Neilor tentou trabalhar em escritório como contínuo, tendo como principal atividade ir aos bancos, repartições e empresas. Durante os dois primeiros dias de trabalho tinha feito menos da metade do serviço que lhe fora confiado. Descontente, seu patrão o chamou e disse que não entendia porque ele não conseguira executar todo o trabalho. Respondeu que se perdera e não conseguira encontrar os bancos. O homem arregalou os olhos e lhe disse que todas as agências bancárias da cidade ficavam na mesma rua, aliás, a rua principal, chamada Sete de Setembro.

O rapaz olhava para seu chefe e nada dizia.

- Você sabe que a Sete de Setembro é a rua central da cidade, Neilor?

- Não senhor!

- Você nasceu e viveu sempre aqui?

- Sim senhor!

O homem, intrigado, coçou a cabeça e pegou o cadastro do funcionário.

- Você sabe onde fica a rua João Poena Neves?

- Dessa eu já ouvi falar. Deixa ver se me lembro!

Alguns arrastados minutos de silêncio depois, sem obter uma resposta, o patrão lhe entregou a ficha de cadastro e o dispensou no mesmo instante, pedindo que não voltasse. Na ficha constava o endereço de sua casa: Rua João Poena Neves, 01. A casa de Neilor era a primeira da rua. Ali nascera e crescera, mas não conseguia se localizar, devidamente, pois trabalhava de maneira misteriosa, sua pitoresca mente.

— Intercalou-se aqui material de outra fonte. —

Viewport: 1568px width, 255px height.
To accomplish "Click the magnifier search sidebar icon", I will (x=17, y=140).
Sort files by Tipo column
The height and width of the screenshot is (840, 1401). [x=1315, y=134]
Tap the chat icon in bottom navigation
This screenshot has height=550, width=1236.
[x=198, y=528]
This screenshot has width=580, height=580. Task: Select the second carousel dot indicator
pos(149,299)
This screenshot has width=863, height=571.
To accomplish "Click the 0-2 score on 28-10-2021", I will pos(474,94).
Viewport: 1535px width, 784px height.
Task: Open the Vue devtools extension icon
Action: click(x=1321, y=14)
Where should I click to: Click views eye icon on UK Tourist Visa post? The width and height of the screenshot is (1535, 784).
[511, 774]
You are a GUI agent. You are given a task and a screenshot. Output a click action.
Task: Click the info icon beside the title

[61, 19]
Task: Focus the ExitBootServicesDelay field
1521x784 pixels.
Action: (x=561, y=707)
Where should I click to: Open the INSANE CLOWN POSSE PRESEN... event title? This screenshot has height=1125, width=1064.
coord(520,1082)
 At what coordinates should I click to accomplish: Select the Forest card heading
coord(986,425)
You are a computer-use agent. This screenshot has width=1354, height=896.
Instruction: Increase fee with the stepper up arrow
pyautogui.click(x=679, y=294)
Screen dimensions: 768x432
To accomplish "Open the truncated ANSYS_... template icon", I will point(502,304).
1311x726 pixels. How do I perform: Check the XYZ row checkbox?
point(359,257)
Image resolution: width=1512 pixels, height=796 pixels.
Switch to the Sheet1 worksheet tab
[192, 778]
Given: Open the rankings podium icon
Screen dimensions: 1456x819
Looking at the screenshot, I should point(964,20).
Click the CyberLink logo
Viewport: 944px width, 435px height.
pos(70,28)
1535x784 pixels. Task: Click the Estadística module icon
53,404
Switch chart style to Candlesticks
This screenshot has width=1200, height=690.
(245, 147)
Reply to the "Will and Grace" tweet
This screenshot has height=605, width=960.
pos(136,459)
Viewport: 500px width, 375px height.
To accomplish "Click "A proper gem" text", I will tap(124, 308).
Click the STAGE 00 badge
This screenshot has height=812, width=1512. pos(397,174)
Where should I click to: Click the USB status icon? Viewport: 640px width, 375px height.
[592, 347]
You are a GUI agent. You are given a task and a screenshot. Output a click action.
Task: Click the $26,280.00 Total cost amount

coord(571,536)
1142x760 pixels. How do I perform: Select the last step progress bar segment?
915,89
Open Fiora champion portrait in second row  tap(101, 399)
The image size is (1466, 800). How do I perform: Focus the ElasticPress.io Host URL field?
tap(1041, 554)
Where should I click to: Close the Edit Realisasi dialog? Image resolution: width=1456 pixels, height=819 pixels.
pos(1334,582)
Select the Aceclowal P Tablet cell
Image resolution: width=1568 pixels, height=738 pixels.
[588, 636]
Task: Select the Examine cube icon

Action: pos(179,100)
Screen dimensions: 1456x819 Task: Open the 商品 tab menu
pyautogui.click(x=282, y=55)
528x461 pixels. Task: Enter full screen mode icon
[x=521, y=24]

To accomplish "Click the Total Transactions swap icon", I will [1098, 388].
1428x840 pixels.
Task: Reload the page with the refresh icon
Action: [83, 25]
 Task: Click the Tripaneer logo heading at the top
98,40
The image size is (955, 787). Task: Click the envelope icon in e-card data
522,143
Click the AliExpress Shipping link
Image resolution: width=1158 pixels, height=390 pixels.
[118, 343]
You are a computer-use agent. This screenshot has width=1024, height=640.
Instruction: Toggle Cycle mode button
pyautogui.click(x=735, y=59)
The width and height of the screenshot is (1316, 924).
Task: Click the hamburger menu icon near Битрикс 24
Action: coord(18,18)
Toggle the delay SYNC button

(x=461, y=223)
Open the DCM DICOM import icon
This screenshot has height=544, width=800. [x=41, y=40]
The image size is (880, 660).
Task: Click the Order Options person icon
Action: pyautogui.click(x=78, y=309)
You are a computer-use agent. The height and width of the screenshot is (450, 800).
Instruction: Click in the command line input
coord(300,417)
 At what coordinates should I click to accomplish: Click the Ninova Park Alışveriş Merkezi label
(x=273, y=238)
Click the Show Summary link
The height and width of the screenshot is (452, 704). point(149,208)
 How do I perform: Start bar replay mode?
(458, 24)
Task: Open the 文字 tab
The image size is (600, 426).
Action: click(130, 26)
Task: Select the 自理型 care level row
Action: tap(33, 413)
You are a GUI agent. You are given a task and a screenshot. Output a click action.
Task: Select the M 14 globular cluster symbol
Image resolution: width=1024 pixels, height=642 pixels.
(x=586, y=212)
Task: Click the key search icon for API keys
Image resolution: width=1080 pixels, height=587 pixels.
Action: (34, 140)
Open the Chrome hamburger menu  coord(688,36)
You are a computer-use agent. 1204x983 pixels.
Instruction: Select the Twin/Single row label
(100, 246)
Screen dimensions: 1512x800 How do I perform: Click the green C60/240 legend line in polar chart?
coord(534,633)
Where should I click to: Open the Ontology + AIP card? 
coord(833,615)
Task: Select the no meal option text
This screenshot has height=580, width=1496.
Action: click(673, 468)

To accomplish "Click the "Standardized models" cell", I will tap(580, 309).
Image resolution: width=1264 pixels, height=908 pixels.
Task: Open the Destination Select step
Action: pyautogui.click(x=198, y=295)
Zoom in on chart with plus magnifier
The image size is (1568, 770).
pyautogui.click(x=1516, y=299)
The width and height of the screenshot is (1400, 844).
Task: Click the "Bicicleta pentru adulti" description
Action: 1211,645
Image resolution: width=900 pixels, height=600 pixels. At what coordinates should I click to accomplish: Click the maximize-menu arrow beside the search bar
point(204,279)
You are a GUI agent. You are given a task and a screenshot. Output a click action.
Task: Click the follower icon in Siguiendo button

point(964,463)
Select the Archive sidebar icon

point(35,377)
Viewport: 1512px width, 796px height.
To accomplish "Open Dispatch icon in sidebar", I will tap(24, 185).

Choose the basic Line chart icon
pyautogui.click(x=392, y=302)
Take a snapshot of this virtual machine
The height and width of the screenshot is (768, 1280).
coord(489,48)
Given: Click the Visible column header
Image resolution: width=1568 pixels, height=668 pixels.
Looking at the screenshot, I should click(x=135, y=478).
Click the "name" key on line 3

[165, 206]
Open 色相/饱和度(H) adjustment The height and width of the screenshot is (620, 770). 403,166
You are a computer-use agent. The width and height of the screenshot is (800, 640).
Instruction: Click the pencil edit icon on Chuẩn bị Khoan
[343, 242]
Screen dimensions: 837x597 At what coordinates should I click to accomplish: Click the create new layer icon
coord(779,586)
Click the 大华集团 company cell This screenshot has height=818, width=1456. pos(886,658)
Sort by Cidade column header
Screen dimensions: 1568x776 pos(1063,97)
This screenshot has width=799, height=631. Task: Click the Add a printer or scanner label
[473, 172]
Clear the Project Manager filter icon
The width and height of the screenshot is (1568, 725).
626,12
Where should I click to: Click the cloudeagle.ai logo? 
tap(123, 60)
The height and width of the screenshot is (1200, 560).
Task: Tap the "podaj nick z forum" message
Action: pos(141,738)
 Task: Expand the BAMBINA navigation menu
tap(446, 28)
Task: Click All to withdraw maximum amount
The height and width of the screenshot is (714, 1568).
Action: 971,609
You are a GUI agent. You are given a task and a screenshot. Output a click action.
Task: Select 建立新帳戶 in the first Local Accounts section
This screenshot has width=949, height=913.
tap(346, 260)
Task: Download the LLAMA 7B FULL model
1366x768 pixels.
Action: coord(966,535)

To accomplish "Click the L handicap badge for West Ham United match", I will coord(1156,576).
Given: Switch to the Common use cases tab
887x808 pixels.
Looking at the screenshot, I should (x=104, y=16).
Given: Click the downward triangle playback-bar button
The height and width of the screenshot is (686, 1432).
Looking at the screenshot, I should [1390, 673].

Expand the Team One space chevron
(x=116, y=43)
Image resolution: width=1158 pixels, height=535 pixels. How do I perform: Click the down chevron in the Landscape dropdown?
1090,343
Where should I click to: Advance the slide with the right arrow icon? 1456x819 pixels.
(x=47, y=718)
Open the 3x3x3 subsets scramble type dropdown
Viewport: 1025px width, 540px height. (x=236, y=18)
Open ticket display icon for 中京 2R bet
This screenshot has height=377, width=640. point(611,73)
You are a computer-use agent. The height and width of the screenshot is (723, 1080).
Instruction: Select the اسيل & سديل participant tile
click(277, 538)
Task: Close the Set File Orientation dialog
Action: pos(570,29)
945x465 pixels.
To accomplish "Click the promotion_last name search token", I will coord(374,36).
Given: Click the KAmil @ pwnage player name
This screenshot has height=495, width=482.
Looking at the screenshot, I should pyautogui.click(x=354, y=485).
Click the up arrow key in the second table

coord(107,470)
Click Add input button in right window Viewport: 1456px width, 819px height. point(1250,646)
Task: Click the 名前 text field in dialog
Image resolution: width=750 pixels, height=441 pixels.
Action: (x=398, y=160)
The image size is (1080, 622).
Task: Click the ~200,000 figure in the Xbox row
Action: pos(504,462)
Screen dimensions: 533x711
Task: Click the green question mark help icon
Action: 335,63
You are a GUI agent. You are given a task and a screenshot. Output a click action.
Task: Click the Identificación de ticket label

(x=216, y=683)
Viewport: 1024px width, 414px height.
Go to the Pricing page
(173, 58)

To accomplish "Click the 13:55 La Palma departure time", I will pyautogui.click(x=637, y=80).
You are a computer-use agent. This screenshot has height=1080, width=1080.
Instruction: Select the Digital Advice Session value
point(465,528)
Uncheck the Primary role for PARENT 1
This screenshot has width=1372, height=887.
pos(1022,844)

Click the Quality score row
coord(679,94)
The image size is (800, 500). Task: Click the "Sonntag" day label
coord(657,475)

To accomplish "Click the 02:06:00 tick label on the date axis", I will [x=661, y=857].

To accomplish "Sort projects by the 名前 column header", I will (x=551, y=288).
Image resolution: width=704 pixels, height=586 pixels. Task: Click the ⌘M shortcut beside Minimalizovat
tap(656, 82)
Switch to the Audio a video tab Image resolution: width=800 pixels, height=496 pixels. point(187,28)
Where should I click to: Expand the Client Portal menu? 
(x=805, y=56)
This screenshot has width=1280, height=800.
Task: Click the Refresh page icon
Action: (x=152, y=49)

Na última vez em que tive notícia a respeito desses singulares personagens, estavam, ambos, dedicados a conquistar a amizade de um casal de argentinos que estava residindo, temporariamente, nas proximidades de sua casa, porque tencionavam conseguir que os gringos os levassem para Nova York, que em seus delírios, deveria se situar em algum lugar, entre Buenos Aires e Foz do Iguaçu.

Não sei dizer se tiveram êxito em seus propósitos.